= GOAL OF THE EXERCISE =
Could you reproduce all of the material below word for word, line by line?
---------- DATA IN THIS EXERCISE ----------
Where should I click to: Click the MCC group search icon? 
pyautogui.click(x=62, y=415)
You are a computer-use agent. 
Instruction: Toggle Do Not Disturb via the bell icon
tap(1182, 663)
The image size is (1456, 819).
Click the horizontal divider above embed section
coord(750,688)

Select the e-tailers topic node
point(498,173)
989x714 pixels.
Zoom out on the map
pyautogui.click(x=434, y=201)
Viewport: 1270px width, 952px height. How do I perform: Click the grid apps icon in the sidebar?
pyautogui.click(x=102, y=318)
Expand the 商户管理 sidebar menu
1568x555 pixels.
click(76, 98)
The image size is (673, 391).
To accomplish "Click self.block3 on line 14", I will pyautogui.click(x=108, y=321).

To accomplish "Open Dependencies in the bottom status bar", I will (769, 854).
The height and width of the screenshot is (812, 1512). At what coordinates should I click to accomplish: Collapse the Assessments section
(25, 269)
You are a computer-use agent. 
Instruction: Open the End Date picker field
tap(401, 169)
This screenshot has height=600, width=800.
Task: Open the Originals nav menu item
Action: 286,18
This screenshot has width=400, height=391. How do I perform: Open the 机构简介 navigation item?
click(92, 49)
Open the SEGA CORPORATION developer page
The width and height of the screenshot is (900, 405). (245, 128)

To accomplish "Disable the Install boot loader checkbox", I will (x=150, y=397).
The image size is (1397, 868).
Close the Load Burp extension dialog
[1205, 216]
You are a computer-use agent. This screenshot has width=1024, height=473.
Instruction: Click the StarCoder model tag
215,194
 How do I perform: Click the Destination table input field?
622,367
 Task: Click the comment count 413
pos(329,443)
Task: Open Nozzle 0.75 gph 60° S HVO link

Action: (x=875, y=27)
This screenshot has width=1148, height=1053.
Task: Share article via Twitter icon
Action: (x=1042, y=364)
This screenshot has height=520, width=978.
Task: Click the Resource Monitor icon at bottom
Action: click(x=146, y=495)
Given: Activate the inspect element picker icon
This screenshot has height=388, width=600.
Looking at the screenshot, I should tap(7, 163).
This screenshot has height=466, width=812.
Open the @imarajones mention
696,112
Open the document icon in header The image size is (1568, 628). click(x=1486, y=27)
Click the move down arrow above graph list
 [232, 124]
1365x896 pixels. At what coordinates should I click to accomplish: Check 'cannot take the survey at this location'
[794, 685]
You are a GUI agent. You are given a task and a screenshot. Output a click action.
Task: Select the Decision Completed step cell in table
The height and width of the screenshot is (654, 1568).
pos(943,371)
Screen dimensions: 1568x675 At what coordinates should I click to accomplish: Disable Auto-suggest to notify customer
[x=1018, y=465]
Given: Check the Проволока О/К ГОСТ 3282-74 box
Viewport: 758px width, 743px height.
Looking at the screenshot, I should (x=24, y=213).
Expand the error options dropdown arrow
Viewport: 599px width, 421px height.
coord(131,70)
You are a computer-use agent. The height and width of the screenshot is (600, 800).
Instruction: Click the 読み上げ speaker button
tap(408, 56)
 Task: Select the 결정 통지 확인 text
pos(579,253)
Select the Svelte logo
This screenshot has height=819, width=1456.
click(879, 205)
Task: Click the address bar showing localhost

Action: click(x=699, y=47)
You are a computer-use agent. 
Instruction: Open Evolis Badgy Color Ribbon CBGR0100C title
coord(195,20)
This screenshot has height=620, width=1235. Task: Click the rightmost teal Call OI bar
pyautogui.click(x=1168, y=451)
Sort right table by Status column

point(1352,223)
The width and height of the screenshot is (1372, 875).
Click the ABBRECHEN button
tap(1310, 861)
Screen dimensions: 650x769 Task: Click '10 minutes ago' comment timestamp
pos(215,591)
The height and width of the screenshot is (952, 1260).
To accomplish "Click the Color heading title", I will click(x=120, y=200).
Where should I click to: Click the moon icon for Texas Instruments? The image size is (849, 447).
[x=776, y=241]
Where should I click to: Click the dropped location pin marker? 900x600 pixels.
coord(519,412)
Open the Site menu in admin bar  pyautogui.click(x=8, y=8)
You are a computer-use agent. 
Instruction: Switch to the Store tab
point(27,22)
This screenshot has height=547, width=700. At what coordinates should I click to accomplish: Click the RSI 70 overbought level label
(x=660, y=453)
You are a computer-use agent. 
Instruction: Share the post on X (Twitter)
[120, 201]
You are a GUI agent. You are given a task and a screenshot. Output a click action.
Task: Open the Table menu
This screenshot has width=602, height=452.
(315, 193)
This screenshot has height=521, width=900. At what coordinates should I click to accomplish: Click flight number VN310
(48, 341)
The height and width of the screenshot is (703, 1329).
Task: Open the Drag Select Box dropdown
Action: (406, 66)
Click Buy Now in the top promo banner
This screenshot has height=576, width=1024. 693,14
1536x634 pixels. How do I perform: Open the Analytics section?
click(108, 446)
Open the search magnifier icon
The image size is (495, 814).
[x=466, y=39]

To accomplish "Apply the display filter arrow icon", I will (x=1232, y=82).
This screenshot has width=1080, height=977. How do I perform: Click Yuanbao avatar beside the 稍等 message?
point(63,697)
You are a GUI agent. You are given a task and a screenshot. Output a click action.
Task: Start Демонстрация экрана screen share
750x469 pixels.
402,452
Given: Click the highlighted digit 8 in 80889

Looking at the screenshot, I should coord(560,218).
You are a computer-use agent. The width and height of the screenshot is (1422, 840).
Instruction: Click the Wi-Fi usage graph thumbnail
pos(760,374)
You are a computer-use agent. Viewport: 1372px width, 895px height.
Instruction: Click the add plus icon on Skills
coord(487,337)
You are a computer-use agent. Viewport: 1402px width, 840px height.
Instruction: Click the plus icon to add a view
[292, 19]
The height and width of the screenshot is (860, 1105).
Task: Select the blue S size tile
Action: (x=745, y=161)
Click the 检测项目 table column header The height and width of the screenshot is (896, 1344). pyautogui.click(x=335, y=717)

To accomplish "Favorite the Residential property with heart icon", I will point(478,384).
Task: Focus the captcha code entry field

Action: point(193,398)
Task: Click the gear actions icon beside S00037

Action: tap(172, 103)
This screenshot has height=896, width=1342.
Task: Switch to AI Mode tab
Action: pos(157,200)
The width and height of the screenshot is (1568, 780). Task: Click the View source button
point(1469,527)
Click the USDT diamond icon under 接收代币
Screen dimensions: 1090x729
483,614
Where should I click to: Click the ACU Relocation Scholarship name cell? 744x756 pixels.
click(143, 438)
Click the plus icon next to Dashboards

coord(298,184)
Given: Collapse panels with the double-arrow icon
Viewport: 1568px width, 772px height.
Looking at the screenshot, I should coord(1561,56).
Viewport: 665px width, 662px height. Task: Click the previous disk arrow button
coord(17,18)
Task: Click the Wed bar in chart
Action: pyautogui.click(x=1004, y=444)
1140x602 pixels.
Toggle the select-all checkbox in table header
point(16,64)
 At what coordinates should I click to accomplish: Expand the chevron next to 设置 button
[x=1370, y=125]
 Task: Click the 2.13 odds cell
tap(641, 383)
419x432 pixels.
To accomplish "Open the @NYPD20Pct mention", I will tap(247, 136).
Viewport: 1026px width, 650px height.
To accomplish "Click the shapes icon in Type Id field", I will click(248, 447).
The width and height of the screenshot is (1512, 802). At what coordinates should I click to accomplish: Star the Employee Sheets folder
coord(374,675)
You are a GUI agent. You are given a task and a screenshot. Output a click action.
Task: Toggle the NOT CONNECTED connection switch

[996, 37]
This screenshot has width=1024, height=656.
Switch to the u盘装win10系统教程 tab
----------
= EXPECTED OUTPUT =
Where should I click to: Click the MCC group search icon? 
pyautogui.click(x=62, y=415)
You are a computer-use agent. 
Instruction: Toggle Do Not Disturb via the bell icon
tap(1182, 663)
The image size is (1456, 819).
Click the horizontal divider above embed section
coord(750,688)

Select the e-tailers topic node
point(498,173)
989x714 pixels.
Zoom out on the map
pyautogui.click(x=434, y=201)
Viewport: 1270px width, 952px height. How do I perform: Click the grid apps icon in the sidebar?
pyautogui.click(x=102, y=318)
Expand the 商户管理 sidebar menu
1568x555 pixels.
click(76, 98)
The image size is (673, 391).
To accomplish "Click self.block3 on line 14", I will pyautogui.click(x=108, y=321).

To accomplish "Open Dependencies in the bottom status bar", I will (769, 854).
The height and width of the screenshot is (812, 1512). At what coordinates should I click to accomplish: Collapse the Assessments section
(25, 269)
You are a computer-use agent. 
Instruction: Open the End Date picker field
tap(401, 169)
This screenshot has height=600, width=800.
Task: Open the Originals nav menu item
Action: 286,18
This screenshot has width=400, height=391. How do I perform: Open the 机构简介 navigation item?
click(92, 49)
Open the SEGA CORPORATION developer page
The width and height of the screenshot is (900, 405). (245, 128)

To accomplish "Disable the Install boot loader checkbox", I will (x=150, y=397).
The image size is (1397, 868).
Close the Load Burp extension dialog
[1205, 216]
You are a computer-use agent. This screenshot has width=1024, height=473.
Instruction: Click the StarCoder model tag
215,194
 How do I perform: Click the Destination table input field?
622,367
 Task: Click the comment count 413
pos(329,443)
Task: Open Nozzle 0.75 gph 60° S HVO link

Action: (x=875, y=27)
This screenshot has width=1148, height=1053.
Task: Share article via Twitter icon
Action: (x=1042, y=364)
This screenshot has height=520, width=978.
Task: Click the Resource Monitor icon at bottom
Action: click(x=146, y=495)
Given: Activate the inspect element picker icon
This screenshot has height=388, width=600.
Looking at the screenshot, I should tap(7, 163).
This screenshot has height=466, width=812.
Open the @imarajones mention
696,112
Open the document icon in header The image size is (1568, 628). click(x=1486, y=27)
Click the move down arrow above graph list
 [232, 124]
1365x896 pixels. At what coordinates should I click to accomplish: Check 'cannot take the survey at this location'
[794, 685]
You are a GUI agent. You are given a task and a screenshot. Output a click action.
Task: Select the Decision Completed step cell in table
The height and width of the screenshot is (654, 1568).
pos(943,371)
Screen dimensions: 1568x675 At what coordinates should I click to accomplish: Disable Auto-suggest to notify customer
[x=1018, y=465]
Given: Check the Проволока О/К ГОСТ 3282-74 box
Viewport: 758px width, 743px height.
Looking at the screenshot, I should (x=24, y=213).
Expand the error options dropdown arrow
Viewport: 599px width, 421px height.
coord(131,70)
You are a computer-use agent. The height and width of the screenshot is (600, 800).
Instruction: Click the 読み上げ speaker button
tap(408, 56)
 Task: Select the 결정 통지 확인 text
pos(579,253)
Select the Svelte logo
This screenshot has height=819, width=1456.
click(879, 205)
Task: Click the address bar showing localhost

Action: click(x=699, y=47)
You are a computer-use agent. 
Instruction: Open Evolis Badgy Color Ribbon CBGR0100C title
coord(195,20)
This screenshot has height=620, width=1235. Task: Click the rightmost teal Call OI bar
pyautogui.click(x=1168, y=451)
Sort right table by Status column

point(1352,223)
The width and height of the screenshot is (1372, 875).
Click the ABBRECHEN button
tap(1310, 861)
Screen dimensions: 650x769 Task: Click '10 minutes ago' comment timestamp
pos(215,591)
The height and width of the screenshot is (952, 1260).
To accomplish "Click the Color heading title", I will click(x=120, y=200).
Where should I click to: Click the moon icon for Texas Instruments? The image size is (849, 447).
[x=776, y=241]
Where should I click to: Click the dropped location pin marker? 900x600 pixels.
coord(519,412)
Open the Site menu in admin bar  pyautogui.click(x=8, y=8)
You are a computer-use agent. 
Instruction: Switch to the Store tab
point(27,22)
This screenshot has height=547, width=700. At what coordinates should I click to accomplish: Click the RSI 70 overbought level label
(x=660, y=453)
You are a computer-use agent. 
Instruction: Share the post on X (Twitter)
[120, 201]
You are a GUI agent. You are given a task and a screenshot. Output a click action.
Task: Open the Table menu
This screenshot has width=602, height=452.
(315, 193)
This screenshot has height=521, width=900. At what coordinates should I click to accomplish: Click flight number VN310
(48, 341)
The height and width of the screenshot is (703, 1329).
Task: Open the Drag Select Box dropdown
Action: (406, 66)
Click Buy Now in the top promo banner
This screenshot has height=576, width=1024. 693,14
1536x634 pixels. How do I perform: Open the Analytics section?
click(108, 446)
Open the search magnifier icon
The image size is (495, 814).
[x=466, y=39]

To accomplish "Apply the display filter arrow icon", I will (x=1232, y=82).
This screenshot has width=1080, height=977. How do I perform: Click Yuanbao avatar beside the 稍等 message?
point(63,697)
You are a GUI agent. You are given a task and a screenshot. Output a click action.
Task: Start Демонстрация экрана screen share
750x469 pixels.
402,452
Given: Click the highlighted digit 8 in 80889

Looking at the screenshot, I should coord(560,218).
You are a computer-use agent. The width and height of the screenshot is (1422, 840).
Instruction: Click the Wi-Fi usage graph thumbnail
pos(760,374)
You are a computer-use agent. Viewport: 1372px width, 895px height.
Instruction: Click the add plus icon on Skills
coord(487,337)
You are a computer-use agent. Viewport: 1402px width, 840px height.
Instruction: Click the plus icon to add a view
[292, 19]
The height and width of the screenshot is (860, 1105).
Task: Select the blue S size tile
Action: (x=745, y=161)
Click the 检测项目 table column header The height and width of the screenshot is (896, 1344). pyautogui.click(x=335, y=717)

To accomplish "Favorite the Residential property with heart icon", I will point(478,384).
Task: Focus the captcha code entry field

Action: point(193,398)
Task: Click the gear actions icon beside S00037

Action: tap(172, 103)
This screenshot has height=896, width=1342.
Task: Switch to AI Mode tab
Action: pos(157,200)
The width and height of the screenshot is (1568, 780). Task: Click the View source button
point(1469,527)
Click the USDT diamond icon under 接收代币
Screen dimensions: 1090x729
483,614
Where should I click to: Click the ACU Relocation Scholarship name cell? 744x756 pixels.
click(143, 438)
Click the plus icon next to Dashboards

coord(298,184)
Given: Collapse panels with the double-arrow icon
Viewport: 1568px width, 772px height.
Looking at the screenshot, I should coord(1561,56).
Viewport: 665px width, 662px height. Task: Click the previous disk arrow button
coord(17,18)
Task: Click the Wed bar in chart
Action: pyautogui.click(x=1004, y=444)
1140x602 pixels.
Toggle the select-all checkbox in table header
point(16,64)
 At what coordinates should I click to accomplish: Expand the chevron next to 设置 button
[x=1370, y=125]
 Task: Click the 2.13 odds cell
tap(641, 383)
419x432 pixels.
To accomplish "Open the @NYPD20Pct mention", I will tap(247, 136).
Viewport: 1026px width, 650px height.
To accomplish "Click the shapes icon in Type Id field", I will click(248, 447).
The width and height of the screenshot is (1512, 802). At what coordinates should I click to accomplish: Star the Employee Sheets folder
coord(374,675)
You are a GUI agent. You are given a task and a screenshot. Output a click action.
Task: Toggle the NOT CONNECTED connection switch

[996, 37]
This screenshot has width=1024, height=656.
Switch to the u盘装win10系统教程 tab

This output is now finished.